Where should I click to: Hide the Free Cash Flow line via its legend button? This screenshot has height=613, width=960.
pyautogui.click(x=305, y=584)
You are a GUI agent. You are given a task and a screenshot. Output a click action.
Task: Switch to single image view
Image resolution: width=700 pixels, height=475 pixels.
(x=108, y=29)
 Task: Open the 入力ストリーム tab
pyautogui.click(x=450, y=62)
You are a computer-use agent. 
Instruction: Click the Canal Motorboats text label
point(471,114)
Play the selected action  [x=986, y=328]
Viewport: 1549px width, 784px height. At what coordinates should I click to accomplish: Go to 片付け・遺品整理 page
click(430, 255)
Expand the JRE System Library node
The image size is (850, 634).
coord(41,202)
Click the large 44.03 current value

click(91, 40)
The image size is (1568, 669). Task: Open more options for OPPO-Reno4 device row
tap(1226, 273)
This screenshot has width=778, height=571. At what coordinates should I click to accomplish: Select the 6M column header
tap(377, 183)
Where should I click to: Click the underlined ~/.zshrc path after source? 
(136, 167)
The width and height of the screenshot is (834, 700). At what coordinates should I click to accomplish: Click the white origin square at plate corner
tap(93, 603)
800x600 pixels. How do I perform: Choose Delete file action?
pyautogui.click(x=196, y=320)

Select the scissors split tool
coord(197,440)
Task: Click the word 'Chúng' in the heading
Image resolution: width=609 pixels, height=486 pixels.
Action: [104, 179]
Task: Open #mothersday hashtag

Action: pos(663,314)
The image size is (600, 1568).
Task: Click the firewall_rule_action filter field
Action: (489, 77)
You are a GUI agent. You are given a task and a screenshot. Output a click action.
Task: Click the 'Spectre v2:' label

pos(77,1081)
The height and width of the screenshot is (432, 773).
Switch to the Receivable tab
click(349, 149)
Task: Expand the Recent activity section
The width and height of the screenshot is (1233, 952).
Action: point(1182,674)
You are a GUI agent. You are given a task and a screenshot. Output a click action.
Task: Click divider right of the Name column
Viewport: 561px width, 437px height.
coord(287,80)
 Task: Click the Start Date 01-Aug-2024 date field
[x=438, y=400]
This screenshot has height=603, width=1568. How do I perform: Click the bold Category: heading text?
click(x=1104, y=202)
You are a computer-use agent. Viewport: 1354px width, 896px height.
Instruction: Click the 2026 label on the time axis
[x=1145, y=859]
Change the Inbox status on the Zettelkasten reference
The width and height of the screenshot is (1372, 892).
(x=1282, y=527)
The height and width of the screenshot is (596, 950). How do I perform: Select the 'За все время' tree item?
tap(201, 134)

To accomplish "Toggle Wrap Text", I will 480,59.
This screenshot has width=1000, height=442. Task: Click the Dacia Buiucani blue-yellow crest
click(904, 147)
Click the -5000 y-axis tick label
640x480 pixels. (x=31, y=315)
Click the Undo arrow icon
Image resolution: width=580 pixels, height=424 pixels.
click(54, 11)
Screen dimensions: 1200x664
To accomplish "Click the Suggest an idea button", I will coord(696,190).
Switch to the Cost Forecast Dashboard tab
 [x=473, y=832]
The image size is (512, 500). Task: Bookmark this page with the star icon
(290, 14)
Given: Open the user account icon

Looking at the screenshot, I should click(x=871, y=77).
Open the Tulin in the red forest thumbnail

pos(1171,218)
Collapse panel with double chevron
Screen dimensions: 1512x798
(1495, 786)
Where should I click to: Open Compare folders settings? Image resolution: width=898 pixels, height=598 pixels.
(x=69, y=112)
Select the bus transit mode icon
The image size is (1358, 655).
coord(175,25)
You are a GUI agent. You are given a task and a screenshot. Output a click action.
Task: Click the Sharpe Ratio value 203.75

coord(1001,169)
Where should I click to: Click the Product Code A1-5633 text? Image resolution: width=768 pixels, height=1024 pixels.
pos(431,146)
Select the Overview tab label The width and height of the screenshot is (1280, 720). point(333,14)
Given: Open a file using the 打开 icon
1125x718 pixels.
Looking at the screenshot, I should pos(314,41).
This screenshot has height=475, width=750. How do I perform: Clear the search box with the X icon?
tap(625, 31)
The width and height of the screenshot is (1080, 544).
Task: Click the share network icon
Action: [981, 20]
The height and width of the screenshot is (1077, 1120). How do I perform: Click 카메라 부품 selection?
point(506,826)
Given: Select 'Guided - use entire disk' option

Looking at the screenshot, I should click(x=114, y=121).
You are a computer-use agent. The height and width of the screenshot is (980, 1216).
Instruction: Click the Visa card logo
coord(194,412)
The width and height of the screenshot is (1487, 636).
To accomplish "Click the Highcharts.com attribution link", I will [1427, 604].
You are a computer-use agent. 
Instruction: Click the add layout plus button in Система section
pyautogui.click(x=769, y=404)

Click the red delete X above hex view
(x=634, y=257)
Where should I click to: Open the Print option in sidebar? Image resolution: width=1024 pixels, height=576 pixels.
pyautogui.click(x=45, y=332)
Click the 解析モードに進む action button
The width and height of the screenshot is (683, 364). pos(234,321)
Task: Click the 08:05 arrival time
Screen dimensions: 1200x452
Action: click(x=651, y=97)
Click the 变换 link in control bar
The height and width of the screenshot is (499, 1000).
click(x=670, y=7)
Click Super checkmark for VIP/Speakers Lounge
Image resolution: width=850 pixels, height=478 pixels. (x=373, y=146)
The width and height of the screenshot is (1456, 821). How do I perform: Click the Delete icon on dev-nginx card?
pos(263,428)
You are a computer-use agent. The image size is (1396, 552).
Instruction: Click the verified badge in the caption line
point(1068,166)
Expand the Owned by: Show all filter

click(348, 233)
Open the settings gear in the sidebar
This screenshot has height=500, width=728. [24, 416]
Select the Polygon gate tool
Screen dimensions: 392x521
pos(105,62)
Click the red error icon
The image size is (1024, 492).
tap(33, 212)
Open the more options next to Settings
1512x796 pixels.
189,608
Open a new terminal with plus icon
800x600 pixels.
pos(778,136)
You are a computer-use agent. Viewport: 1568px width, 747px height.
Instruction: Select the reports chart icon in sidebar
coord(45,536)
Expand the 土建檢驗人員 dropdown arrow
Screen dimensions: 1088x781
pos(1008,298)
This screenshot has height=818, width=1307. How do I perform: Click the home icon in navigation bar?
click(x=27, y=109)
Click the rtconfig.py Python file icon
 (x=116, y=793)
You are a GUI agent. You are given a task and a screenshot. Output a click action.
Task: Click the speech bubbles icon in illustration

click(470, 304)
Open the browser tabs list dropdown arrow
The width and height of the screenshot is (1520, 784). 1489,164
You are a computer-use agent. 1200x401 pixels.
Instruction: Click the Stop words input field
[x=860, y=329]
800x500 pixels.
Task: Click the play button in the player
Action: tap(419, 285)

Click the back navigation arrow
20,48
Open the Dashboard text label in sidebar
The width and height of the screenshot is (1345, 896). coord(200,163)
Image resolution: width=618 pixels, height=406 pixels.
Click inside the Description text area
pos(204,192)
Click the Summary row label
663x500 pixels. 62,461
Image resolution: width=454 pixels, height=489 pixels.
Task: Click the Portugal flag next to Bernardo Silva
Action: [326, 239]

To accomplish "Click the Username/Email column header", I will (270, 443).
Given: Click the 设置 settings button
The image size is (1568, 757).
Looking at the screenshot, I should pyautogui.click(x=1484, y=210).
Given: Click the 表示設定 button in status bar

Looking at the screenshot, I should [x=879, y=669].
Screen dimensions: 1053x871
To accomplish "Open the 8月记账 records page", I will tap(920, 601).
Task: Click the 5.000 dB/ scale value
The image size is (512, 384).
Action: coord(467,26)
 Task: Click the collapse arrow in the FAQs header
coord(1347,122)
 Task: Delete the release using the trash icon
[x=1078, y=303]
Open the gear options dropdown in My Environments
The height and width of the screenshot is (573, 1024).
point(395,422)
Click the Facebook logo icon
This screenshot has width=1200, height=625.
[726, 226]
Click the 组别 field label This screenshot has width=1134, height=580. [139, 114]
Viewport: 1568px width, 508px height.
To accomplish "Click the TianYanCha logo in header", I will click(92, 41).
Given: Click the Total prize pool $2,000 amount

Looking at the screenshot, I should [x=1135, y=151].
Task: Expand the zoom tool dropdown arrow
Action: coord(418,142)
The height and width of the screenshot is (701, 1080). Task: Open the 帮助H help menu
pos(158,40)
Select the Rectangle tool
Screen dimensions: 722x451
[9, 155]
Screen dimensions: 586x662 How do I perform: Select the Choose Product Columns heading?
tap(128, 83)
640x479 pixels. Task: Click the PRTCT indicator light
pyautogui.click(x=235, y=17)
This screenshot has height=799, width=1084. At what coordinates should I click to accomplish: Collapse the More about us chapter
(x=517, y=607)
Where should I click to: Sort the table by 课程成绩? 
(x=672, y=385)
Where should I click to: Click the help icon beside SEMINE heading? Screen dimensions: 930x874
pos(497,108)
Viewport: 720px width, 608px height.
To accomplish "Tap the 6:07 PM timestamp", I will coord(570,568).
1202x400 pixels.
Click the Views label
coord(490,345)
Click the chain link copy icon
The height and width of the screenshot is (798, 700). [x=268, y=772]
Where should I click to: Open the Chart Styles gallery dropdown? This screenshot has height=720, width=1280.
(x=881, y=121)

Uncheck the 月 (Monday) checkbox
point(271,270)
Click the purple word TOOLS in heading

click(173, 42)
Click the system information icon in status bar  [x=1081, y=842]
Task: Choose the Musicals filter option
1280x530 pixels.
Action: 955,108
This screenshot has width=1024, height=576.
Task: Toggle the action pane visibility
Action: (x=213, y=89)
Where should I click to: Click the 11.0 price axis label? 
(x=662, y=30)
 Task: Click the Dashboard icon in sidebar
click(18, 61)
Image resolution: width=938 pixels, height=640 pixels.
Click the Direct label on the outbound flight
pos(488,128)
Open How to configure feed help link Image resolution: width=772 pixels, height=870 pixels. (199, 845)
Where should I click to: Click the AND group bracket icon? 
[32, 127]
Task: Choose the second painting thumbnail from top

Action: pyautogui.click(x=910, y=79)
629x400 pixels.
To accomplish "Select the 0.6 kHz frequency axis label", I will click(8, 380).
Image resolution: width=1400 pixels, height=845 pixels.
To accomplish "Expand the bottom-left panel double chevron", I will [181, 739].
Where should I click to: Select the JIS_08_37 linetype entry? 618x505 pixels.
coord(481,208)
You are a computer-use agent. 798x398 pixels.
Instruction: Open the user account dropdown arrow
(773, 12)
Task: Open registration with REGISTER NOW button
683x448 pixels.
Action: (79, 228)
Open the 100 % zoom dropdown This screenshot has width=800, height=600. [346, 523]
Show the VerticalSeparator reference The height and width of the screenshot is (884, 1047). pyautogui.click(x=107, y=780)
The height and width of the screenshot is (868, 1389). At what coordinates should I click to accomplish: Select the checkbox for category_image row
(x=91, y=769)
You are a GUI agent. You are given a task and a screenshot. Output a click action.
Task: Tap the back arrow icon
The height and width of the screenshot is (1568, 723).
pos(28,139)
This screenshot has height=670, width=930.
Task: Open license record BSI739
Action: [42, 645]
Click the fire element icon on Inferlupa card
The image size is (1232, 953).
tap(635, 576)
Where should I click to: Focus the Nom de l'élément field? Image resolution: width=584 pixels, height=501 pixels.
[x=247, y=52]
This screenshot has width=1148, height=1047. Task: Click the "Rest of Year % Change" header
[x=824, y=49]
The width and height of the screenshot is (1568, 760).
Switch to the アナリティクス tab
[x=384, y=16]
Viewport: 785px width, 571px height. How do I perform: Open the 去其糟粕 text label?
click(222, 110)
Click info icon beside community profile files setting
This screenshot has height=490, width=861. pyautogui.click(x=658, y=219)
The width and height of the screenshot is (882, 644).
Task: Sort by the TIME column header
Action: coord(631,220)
▬▬▬▬▬▬▬▬▬▬
What you have to do -
Copy each line above that contains the word "double".

Problem solution -
Collapse panel with double chevron
To accomplish "Expand the bottom-left panel double chevron", I will [181, 739].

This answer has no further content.